So from what I understand, a Topological sort, on a DAG, is simply a DFS. Given this question,
our job is to arrange n ill-behaved children in a straight line, facing front. You are given a list of m statements of the form “i hates j”. If i hates j, then you do not want put i somewhere behind j, because then i is capable of throwing something at j.
Give an algorithm that orders the line, (or says that it is not possible) in O(m + n) time.
Solution:
We can save us a lot of time if we model the problem correctly.
In this example 1 hates 2 and 3, 2 hates 4, 3 hates 4, and 4 hates 5. You can see that we can use topological sorting for this problem which is also described early in the book.
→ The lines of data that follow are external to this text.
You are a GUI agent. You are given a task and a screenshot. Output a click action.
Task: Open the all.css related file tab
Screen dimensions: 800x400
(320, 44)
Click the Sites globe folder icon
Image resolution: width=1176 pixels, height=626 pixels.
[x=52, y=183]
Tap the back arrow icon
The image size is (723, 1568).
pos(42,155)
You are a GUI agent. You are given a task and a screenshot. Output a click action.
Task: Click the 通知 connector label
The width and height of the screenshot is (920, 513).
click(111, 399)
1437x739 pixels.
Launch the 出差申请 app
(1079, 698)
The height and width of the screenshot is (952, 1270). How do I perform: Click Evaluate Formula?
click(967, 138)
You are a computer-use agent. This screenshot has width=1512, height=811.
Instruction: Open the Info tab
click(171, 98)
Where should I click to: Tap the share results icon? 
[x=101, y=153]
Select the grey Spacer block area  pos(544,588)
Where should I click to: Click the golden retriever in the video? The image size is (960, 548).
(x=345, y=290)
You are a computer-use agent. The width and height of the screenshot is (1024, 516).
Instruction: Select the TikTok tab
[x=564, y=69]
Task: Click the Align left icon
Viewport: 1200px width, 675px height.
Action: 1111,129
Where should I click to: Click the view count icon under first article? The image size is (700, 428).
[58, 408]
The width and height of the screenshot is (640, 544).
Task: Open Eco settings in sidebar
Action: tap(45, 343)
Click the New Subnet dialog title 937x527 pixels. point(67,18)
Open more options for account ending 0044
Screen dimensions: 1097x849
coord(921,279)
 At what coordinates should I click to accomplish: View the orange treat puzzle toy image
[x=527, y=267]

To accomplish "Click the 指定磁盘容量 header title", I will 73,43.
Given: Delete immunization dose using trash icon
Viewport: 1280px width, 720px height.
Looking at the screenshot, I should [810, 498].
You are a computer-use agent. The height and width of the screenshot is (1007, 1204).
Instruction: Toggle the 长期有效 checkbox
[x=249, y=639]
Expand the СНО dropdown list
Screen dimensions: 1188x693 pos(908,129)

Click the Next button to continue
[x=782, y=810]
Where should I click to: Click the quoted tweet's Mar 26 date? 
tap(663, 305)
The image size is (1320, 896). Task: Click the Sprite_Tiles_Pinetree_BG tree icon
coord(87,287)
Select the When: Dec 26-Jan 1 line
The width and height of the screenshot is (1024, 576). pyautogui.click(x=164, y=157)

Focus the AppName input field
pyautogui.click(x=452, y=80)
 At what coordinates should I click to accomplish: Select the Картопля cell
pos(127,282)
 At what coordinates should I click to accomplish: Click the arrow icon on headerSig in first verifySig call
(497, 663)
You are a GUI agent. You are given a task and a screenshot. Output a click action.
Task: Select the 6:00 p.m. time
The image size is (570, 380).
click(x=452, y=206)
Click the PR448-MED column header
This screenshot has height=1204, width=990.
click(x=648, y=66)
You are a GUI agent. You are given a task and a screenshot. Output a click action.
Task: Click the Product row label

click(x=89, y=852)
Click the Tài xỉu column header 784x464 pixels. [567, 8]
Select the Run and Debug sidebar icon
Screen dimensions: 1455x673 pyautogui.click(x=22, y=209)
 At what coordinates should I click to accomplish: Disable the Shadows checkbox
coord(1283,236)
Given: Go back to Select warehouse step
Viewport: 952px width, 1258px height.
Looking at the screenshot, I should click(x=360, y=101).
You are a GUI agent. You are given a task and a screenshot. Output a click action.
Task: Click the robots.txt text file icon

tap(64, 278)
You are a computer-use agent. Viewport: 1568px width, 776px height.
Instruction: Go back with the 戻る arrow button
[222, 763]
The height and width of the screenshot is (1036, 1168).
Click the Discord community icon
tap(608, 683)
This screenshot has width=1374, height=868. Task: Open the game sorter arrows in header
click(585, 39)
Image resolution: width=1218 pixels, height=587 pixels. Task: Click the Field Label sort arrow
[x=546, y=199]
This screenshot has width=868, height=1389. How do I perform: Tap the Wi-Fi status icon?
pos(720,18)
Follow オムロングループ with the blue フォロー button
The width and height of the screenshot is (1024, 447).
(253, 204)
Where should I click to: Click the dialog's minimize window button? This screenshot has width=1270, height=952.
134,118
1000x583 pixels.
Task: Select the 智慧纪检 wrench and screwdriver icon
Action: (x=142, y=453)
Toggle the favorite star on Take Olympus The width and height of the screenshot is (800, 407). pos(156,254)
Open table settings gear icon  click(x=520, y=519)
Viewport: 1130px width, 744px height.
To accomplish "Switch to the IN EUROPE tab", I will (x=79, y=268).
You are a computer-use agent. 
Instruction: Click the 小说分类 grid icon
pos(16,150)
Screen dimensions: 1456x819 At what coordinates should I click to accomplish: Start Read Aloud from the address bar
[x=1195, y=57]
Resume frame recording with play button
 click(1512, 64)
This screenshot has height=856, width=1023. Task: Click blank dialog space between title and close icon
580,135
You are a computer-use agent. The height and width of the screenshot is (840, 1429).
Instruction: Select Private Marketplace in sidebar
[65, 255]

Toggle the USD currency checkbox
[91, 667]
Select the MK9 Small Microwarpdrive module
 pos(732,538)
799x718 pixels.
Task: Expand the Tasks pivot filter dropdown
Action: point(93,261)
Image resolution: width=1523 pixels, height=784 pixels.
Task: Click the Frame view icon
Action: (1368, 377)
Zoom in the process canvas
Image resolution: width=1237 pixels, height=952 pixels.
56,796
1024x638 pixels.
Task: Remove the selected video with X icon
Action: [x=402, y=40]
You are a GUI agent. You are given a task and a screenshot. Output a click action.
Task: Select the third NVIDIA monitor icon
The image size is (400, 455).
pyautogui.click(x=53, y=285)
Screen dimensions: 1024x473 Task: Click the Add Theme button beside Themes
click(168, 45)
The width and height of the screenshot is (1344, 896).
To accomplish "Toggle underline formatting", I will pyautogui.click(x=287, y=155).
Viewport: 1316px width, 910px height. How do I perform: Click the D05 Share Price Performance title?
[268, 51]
Image of the graph:
http://blog.panictank.net/wp-content/uploads/2012/01/5-23a.png
I don't understand how simply do a DFS answers the question. an Explanation would help. I tried reading the wikipedia page; I just fail to see the relation. I know in general, in topological sort, x–>y implies job x must be done before y, but my initial misconception still remains.
Best Answer
If you do a depth first search (in the directed graph), and record the finish time $f[u]$ of each vertex $u$, then the topological sorted list is the list of vertices, sorted in the order of descending $f[u]$. Recall that if the graph is acyclic and if there is a path from $u$ to $v$, then $f[u] \gt f[v]$ (children finish before their parents).
Now if you form a graph with vertices as the children and a directed edge from $i$ to $j$ iff $j$ hates $i$. If there is a cycle in the graph, the ordering is not possible, otherwise the graph is a directed acyclic graph (DAG in short) and an ordering is possible.
Say you do a DFS (starting from a dummy node which has a directed edge to all vertices) and record the finish times. Now given two vertices $i$ and $j$, if $i$ hates $j$, then you will have that $f(j) \gt f(i)$, and your topologically sorted list will place $j$ before $i$.